[Collected data entries]
━━━━━━━━

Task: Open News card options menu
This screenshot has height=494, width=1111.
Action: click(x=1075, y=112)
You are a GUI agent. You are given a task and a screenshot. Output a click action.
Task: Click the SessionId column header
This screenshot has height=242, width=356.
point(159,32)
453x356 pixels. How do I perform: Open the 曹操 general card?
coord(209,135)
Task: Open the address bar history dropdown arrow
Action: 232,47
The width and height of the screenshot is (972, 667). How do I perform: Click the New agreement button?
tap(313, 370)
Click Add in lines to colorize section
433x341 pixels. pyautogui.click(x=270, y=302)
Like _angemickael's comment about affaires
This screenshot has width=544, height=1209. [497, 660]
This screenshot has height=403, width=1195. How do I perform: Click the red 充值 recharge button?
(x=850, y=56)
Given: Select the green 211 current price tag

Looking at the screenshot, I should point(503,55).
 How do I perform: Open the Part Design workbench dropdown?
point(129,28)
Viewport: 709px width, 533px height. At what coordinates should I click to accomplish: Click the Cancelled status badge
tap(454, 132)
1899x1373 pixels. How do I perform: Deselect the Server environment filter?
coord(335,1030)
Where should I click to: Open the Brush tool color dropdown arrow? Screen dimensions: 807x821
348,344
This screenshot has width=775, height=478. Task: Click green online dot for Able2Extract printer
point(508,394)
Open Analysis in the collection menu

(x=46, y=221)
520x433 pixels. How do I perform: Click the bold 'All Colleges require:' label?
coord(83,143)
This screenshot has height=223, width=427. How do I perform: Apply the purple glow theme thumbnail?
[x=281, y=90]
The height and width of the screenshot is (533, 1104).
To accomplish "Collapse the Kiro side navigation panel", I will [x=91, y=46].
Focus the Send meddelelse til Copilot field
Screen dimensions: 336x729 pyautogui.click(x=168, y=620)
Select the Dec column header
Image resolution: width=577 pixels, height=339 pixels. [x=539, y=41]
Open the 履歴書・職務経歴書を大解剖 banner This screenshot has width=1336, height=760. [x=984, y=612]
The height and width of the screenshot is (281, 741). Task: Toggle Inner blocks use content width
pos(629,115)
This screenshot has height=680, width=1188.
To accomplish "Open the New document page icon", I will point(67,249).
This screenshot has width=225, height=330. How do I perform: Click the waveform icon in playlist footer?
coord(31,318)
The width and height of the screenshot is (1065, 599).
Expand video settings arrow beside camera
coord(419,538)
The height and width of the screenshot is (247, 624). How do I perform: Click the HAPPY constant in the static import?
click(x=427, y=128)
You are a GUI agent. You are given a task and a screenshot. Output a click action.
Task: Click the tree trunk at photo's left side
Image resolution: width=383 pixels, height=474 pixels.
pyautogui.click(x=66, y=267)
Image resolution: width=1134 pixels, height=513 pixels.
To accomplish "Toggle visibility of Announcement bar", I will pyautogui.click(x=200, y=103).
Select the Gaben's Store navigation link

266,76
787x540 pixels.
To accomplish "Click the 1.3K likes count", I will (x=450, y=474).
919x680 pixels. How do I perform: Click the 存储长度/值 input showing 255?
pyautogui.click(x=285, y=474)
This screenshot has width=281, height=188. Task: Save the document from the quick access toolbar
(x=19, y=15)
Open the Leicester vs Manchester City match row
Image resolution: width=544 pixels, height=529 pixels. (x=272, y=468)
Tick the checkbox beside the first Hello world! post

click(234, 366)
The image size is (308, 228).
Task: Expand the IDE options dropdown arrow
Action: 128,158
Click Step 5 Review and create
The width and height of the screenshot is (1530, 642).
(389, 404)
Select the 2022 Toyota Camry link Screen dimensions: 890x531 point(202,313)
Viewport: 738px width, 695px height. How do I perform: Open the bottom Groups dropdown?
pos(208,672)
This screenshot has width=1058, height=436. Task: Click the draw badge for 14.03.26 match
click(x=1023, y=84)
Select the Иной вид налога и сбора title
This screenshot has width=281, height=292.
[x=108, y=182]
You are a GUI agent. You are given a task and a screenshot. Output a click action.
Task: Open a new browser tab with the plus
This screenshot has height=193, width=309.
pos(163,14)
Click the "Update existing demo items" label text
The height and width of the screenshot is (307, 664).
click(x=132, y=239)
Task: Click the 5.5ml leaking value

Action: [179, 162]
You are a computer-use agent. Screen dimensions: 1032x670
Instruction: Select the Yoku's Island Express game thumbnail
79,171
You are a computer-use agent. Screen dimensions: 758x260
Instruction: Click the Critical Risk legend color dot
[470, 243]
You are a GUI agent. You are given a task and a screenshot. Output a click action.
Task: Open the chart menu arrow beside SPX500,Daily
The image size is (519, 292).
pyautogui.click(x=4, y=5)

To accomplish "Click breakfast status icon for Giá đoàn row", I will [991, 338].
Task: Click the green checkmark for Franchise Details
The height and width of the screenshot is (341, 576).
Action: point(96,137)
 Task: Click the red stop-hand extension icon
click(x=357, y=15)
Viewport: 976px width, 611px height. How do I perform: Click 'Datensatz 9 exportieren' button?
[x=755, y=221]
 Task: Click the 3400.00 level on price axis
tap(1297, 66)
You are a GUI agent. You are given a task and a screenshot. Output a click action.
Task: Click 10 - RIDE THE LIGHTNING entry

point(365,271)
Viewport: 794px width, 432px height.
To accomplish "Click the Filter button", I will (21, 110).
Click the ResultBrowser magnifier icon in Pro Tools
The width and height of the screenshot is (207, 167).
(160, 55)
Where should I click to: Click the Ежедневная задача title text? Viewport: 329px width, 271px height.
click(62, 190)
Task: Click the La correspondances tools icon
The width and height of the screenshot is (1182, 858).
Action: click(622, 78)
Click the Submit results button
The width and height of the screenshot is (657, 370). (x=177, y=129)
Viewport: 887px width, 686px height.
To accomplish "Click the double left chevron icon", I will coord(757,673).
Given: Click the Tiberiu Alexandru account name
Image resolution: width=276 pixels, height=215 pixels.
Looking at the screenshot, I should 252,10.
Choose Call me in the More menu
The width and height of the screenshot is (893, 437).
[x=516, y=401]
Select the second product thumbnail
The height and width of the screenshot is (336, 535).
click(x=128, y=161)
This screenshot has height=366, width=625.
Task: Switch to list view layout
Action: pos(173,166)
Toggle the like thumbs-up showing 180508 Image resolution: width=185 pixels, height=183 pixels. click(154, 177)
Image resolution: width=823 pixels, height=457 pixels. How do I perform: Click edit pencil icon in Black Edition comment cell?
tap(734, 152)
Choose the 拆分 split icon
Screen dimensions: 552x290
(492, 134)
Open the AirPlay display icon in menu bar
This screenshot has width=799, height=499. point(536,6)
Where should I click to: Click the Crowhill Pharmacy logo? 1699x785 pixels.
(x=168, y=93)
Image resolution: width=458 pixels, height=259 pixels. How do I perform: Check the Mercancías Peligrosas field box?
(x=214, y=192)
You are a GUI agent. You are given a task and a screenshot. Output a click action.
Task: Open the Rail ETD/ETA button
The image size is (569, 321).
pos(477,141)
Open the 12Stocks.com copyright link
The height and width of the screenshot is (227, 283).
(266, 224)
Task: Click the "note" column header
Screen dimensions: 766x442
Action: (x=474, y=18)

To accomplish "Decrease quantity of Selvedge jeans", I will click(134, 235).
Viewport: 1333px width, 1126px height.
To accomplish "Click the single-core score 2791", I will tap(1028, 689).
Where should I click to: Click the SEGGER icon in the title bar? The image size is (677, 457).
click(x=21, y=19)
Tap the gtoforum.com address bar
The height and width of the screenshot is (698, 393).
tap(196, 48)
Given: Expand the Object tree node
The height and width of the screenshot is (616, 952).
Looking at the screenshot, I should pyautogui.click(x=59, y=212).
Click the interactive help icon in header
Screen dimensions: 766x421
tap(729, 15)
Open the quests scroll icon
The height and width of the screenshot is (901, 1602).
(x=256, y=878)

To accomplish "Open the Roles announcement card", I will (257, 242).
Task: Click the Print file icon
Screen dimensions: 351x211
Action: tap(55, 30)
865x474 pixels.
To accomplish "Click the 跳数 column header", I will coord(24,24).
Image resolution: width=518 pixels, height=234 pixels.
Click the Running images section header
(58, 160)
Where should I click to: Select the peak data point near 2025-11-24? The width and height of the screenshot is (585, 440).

━━━━━━━━

### Exercise description
From the entries, report each line that includes the word "computer".

### Written solution
You are a computer-use agent. Screen dimensions: 1032x670
You are a computer-use agent. Screen dimensions: 758x260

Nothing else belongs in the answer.